Use the Leading Coefficient Test to determine the end behavior of the graph of the polynomial function.\n$$f(x)=11 x^{4}-6 x^{2}+x+3$$

Answer

**step1 Identify the Degree and Leading Coefficient of the Polynomial**

To use the Leading Coefficient Test, we first need to identify two key properties of the polynomial function: its degree and its leading coefficient. The degree is the highest exponent of the variable in the polynomial, and the leading coefficient is the coefficient of the term with the highest exponent.

Given the polynomial function:

$$f(x)=11 x^{4}-6 x^{2}+x+3$$

The term with the highest power of $$x$$ is $$11x^4$$.

Therefore, the degree of the polynomial is 4.

And the leading coefficient is 11.

**step2 Apply the Leading Coefficient Test Rules**

The Leading Coefficient Test helps us determine the end behavior of a polynomial graph based on its degree and leading coefficient. There are four main rules:

1. If the degree is even and the leading coefficient is positive: the graph rises to the left and rises to the right.

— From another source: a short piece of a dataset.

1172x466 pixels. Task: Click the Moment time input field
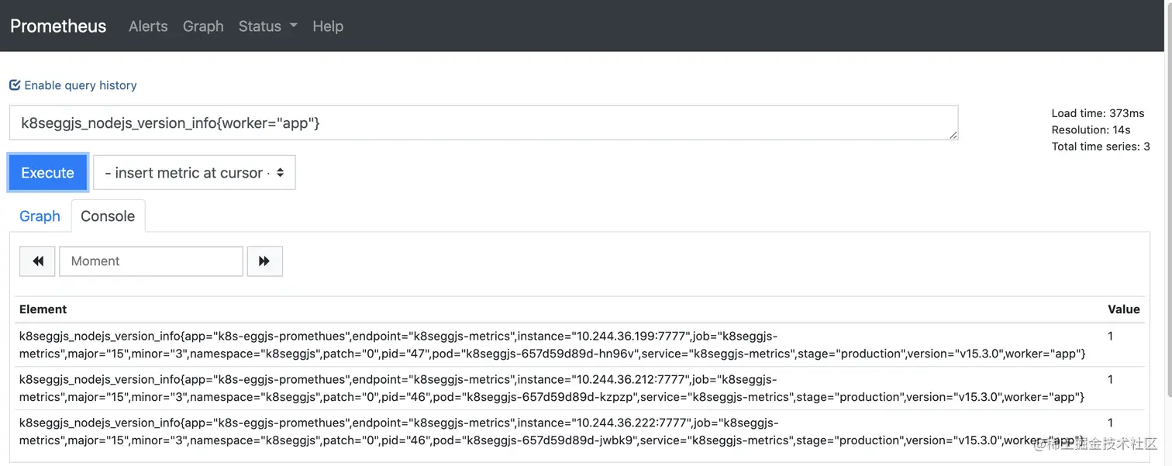pos(151,261)

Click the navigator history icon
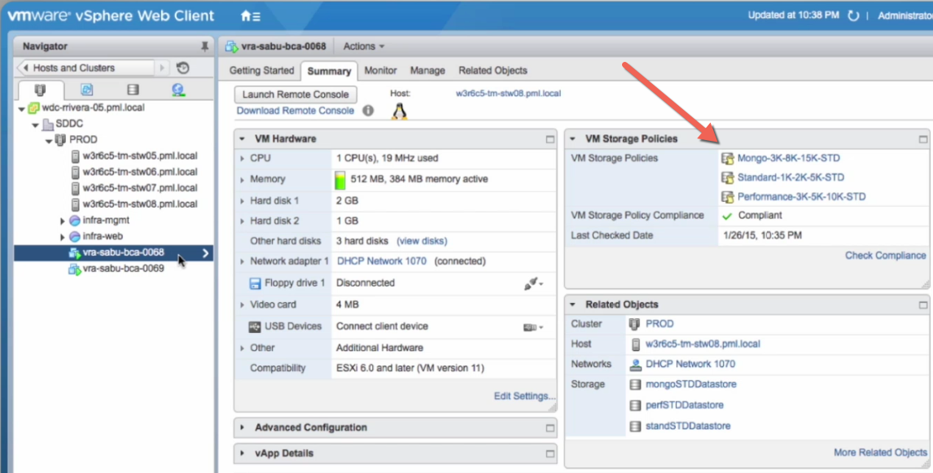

2. If the degree is even and the leading coefficient is negative: the graph falls to the left and falls to the right.

3. If the degree is odd and the leading coefficient is positive: the graph falls to the left and rises to the right.

4. If the degree is odd and the leading coefficient is negative: the graph rises to the left and falls to the right.

From Step 1, we found that the degree of the polynomial is 4 (an even number) and the leading coefficient is 11 (a positive number).

According to Rule 1, when the degree is even and the leading coefficient is positive, the graph rises to the left and rises to the right.

**step3 State the End Behavior**

Based on the application of the Leading Coefficient Test, we can now state the end behavior of the graph of the given polynomial function.

As $$x$$ approaches negative infinity ($$x \to -\infty$$), the value of $$f(x)$$ approaches positive infinity ($$f(x) \to \infty$$).

As $$x$$ approaches positive infinity ($$x \to \infty$$), the value of $$f(x)$$ approaches positive infinity ($$f(x) \to \infty$$).